PROBLEM DESCRIPTION →
Copy the records from the line containing "Click the Insert" through the line containing "(x=698, y=492)", switching "clock" to "bell" and leaving all else unchanged.

#### SUPPLIED RECORDS ####

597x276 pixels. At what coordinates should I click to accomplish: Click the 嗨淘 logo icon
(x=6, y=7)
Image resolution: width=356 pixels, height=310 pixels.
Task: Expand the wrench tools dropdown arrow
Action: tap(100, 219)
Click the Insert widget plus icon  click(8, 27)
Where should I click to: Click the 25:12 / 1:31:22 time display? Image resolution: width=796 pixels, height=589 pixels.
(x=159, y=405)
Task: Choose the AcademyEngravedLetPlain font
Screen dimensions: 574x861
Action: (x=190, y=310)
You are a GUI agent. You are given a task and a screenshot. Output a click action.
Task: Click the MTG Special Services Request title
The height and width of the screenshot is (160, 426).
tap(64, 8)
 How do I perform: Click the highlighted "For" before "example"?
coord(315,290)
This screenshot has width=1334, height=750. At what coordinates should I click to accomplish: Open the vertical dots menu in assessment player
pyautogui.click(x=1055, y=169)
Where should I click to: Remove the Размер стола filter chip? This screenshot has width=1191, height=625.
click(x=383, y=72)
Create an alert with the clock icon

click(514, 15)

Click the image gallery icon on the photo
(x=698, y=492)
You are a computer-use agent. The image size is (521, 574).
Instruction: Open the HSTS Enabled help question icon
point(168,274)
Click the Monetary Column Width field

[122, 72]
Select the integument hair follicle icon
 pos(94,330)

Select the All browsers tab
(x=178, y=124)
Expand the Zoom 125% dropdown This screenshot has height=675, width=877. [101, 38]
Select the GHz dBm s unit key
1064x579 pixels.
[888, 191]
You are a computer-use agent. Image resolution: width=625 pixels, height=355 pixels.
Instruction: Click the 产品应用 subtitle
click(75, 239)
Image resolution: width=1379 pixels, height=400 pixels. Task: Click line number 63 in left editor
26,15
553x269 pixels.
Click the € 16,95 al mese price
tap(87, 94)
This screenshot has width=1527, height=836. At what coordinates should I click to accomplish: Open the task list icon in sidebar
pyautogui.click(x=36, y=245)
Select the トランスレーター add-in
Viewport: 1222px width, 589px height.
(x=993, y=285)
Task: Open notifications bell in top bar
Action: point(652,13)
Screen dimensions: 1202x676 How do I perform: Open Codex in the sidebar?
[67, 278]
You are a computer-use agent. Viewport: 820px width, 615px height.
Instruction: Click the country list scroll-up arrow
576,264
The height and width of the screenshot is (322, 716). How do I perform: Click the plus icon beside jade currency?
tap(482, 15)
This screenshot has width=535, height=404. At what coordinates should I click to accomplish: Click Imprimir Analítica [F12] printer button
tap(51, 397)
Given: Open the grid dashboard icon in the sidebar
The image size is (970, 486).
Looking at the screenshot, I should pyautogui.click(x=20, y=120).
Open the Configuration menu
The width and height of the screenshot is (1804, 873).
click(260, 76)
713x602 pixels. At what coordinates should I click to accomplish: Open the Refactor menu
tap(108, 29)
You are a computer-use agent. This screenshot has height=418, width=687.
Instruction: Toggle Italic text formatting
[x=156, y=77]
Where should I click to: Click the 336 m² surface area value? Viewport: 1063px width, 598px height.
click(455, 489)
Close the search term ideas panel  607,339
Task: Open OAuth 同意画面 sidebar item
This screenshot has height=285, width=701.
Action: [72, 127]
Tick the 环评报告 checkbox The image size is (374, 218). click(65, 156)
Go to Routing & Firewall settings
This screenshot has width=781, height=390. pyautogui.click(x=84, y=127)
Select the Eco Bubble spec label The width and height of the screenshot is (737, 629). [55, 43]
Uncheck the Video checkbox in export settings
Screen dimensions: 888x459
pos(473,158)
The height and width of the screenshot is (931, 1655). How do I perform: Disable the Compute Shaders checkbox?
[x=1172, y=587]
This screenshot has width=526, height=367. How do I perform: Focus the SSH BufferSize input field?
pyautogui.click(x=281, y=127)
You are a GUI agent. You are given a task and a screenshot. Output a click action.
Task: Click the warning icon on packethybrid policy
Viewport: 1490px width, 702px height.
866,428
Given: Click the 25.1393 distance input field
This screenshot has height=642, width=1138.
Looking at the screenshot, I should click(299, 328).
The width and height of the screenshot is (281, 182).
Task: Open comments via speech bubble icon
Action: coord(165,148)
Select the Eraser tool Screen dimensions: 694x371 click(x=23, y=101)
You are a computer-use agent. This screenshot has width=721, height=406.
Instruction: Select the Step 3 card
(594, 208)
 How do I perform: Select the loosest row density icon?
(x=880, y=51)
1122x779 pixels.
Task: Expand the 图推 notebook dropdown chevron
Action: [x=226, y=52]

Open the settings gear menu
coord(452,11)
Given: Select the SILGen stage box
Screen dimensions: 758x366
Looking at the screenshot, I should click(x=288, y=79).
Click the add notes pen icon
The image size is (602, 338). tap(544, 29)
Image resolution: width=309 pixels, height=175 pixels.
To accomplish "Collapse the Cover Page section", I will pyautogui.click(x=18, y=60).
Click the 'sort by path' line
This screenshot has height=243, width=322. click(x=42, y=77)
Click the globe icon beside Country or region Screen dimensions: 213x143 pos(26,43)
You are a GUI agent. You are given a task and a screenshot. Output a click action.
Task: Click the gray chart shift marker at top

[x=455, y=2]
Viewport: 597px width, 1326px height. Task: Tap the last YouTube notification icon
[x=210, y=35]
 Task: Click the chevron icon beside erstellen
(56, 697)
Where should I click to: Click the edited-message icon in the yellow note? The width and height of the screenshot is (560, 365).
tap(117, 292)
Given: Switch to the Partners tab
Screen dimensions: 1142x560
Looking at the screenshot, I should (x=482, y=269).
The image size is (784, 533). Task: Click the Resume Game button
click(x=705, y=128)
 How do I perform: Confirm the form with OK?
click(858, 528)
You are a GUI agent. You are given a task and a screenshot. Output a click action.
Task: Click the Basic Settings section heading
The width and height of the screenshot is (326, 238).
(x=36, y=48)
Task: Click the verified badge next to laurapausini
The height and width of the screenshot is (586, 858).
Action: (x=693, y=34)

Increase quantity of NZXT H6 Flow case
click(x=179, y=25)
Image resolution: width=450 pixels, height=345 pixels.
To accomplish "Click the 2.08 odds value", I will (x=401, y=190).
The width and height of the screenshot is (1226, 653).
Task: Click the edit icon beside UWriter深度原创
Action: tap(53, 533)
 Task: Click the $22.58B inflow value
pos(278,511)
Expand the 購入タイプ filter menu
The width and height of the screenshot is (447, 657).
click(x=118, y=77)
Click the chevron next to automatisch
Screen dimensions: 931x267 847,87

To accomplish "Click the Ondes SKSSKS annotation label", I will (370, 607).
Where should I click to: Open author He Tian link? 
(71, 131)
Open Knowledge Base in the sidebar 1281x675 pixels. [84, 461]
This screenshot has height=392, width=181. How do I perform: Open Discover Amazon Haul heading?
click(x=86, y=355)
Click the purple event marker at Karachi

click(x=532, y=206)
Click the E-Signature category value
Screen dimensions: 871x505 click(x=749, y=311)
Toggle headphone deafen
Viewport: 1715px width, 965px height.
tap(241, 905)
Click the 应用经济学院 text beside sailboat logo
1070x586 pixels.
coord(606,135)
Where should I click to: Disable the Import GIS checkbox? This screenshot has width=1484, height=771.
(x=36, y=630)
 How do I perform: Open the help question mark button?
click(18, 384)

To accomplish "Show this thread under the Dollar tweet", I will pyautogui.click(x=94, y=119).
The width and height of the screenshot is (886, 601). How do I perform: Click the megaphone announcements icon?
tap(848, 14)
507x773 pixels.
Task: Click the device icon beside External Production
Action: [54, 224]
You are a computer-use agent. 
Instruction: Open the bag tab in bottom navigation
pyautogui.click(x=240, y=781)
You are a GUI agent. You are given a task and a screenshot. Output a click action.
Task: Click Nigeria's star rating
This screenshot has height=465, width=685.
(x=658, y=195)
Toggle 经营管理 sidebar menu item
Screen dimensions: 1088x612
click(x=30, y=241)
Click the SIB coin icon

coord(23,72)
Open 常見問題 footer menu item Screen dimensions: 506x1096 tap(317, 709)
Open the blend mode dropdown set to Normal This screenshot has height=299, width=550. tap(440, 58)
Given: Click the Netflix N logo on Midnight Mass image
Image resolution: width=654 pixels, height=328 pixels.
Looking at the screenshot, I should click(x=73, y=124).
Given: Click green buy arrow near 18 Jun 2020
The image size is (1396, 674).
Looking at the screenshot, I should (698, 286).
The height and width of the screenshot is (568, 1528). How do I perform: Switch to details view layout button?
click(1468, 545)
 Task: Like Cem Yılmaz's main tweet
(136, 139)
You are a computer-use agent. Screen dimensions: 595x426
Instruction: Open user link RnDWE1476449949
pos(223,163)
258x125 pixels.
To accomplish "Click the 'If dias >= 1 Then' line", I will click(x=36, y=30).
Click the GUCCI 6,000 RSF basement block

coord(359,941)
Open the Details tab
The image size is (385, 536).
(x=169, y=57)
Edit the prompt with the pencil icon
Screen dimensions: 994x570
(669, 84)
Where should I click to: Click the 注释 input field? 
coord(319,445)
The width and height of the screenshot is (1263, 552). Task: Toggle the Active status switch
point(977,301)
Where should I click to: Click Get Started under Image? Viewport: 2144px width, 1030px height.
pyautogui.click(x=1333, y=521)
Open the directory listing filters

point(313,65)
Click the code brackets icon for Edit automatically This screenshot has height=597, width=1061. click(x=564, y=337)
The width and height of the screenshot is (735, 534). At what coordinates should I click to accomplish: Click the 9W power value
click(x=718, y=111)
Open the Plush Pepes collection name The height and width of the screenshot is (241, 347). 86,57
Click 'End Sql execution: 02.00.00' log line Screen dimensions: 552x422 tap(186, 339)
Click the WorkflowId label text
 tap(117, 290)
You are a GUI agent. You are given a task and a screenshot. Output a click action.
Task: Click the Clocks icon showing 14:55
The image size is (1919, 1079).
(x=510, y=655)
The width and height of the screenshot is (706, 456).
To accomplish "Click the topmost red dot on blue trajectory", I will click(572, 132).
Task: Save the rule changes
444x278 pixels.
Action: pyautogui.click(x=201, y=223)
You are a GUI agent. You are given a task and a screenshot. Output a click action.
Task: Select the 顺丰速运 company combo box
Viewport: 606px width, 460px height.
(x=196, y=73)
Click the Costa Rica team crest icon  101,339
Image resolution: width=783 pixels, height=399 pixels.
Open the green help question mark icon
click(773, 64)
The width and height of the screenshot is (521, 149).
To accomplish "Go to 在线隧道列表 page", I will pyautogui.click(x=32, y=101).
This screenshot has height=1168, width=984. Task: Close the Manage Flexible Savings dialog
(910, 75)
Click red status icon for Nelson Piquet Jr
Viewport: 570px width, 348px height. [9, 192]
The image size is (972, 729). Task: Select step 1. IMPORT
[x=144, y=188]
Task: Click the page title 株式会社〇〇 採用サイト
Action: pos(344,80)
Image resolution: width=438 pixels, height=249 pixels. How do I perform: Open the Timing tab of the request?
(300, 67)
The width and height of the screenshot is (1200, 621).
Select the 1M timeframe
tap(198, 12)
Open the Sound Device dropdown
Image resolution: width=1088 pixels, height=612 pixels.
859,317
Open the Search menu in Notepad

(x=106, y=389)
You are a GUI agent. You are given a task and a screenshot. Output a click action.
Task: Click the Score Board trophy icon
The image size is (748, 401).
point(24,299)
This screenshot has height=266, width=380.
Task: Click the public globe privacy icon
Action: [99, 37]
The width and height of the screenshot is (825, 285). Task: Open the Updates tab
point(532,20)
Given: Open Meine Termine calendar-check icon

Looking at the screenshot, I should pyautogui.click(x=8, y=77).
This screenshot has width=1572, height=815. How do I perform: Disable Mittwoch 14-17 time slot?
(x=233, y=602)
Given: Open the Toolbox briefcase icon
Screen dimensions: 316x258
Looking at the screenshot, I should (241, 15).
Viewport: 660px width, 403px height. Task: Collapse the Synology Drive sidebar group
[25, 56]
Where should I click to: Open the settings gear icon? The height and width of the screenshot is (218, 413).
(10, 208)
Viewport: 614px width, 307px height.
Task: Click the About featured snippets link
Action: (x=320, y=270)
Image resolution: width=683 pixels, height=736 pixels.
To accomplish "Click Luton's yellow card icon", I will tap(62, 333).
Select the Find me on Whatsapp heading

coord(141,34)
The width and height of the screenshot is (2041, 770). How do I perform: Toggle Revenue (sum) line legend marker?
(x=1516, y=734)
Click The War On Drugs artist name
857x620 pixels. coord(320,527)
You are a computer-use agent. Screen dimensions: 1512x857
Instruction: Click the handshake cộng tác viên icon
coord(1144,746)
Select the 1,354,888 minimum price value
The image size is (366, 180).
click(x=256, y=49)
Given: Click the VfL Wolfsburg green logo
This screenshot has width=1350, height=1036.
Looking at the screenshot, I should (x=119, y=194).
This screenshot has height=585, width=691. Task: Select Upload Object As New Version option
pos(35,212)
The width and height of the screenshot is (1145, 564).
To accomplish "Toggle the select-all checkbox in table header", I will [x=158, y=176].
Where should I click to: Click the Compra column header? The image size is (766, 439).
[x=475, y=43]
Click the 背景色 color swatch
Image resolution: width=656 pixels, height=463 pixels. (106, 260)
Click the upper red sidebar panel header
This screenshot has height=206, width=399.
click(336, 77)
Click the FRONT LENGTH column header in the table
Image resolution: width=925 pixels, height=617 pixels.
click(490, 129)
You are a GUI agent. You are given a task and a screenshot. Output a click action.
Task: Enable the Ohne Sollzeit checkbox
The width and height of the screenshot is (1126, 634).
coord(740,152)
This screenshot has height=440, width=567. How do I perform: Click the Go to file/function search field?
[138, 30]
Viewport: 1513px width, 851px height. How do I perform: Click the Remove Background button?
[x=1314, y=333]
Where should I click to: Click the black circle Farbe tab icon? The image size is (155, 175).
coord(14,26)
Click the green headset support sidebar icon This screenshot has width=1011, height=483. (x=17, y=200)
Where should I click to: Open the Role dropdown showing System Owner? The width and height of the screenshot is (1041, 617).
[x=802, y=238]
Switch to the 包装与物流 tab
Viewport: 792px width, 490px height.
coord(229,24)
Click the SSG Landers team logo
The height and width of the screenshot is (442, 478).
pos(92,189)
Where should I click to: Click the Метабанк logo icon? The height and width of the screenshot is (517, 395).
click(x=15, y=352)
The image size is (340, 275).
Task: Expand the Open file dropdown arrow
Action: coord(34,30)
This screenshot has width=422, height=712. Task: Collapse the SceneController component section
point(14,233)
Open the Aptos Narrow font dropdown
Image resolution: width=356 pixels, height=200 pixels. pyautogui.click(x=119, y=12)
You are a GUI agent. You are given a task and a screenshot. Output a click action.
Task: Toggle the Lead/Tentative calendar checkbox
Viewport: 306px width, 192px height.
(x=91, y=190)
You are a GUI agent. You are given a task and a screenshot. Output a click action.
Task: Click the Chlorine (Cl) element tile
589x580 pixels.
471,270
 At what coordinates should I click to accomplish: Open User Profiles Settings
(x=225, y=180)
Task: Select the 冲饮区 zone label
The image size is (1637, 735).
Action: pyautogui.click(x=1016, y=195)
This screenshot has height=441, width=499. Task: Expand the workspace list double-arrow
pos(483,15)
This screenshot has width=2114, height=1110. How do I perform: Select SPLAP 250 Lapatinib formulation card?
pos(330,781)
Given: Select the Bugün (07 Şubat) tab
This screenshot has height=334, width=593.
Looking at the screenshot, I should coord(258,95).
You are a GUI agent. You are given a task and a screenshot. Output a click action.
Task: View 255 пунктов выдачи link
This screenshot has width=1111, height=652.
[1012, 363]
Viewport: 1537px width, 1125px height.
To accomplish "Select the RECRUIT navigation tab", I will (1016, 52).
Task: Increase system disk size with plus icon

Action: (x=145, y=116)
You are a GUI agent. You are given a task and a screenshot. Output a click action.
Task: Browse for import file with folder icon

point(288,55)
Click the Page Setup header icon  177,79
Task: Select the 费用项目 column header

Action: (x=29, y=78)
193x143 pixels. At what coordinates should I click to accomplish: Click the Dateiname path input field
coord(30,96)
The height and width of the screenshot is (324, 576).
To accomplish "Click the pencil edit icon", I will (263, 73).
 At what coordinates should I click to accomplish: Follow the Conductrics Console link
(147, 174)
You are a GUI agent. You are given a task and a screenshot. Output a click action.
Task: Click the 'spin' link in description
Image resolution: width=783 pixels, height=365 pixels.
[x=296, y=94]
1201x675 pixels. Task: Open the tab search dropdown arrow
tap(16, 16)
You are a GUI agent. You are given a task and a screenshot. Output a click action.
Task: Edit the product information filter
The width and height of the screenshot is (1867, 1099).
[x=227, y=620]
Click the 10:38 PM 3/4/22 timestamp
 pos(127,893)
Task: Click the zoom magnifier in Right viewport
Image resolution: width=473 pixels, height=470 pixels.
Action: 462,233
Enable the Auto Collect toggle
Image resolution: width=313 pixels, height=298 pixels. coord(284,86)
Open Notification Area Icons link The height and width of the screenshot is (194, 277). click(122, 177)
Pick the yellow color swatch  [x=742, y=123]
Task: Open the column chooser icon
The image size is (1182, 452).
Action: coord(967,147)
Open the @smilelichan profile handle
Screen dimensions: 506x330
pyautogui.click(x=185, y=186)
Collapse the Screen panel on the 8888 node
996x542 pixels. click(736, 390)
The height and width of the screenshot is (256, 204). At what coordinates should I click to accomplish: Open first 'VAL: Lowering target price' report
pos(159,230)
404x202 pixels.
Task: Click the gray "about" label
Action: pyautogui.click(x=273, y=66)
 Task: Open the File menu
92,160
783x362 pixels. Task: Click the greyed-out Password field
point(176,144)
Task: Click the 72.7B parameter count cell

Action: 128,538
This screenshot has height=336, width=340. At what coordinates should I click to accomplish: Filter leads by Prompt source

####

EXERCISE RESULT →
Click the Insert widget plus icon  click(8, 27)
Where should I click to: Click the 25:12 / 1:31:22 time display? Image resolution: width=796 pixels, height=589 pixels.
(x=159, y=405)
Task: Choose the AcademyEngravedLetPlain font
Screen dimensions: 574x861
Action: (x=190, y=310)
You are a GUI agent. You are given a task and a screenshot. Output a click action.
Task: Click the MTG Special Services Request title
The height and width of the screenshot is (160, 426).
tap(64, 8)
 How do I perform: Click the highlighted "For" before "example"?
coord(315,290)
This screenshot has width=1334, height=750. At what coordinates should I click to accomplish: Open the vertical dots menu in assessment player
pyautogui.click(x=1055, y=169)
Where should I click to: Remove the Размер стола filter chip? This screenshot has width=1191, height=625.
click(x=383, y=72)
Create an alert with the bell icon

click(514, 15)

Click the image gallery icon on the photo
(x=698, y=492)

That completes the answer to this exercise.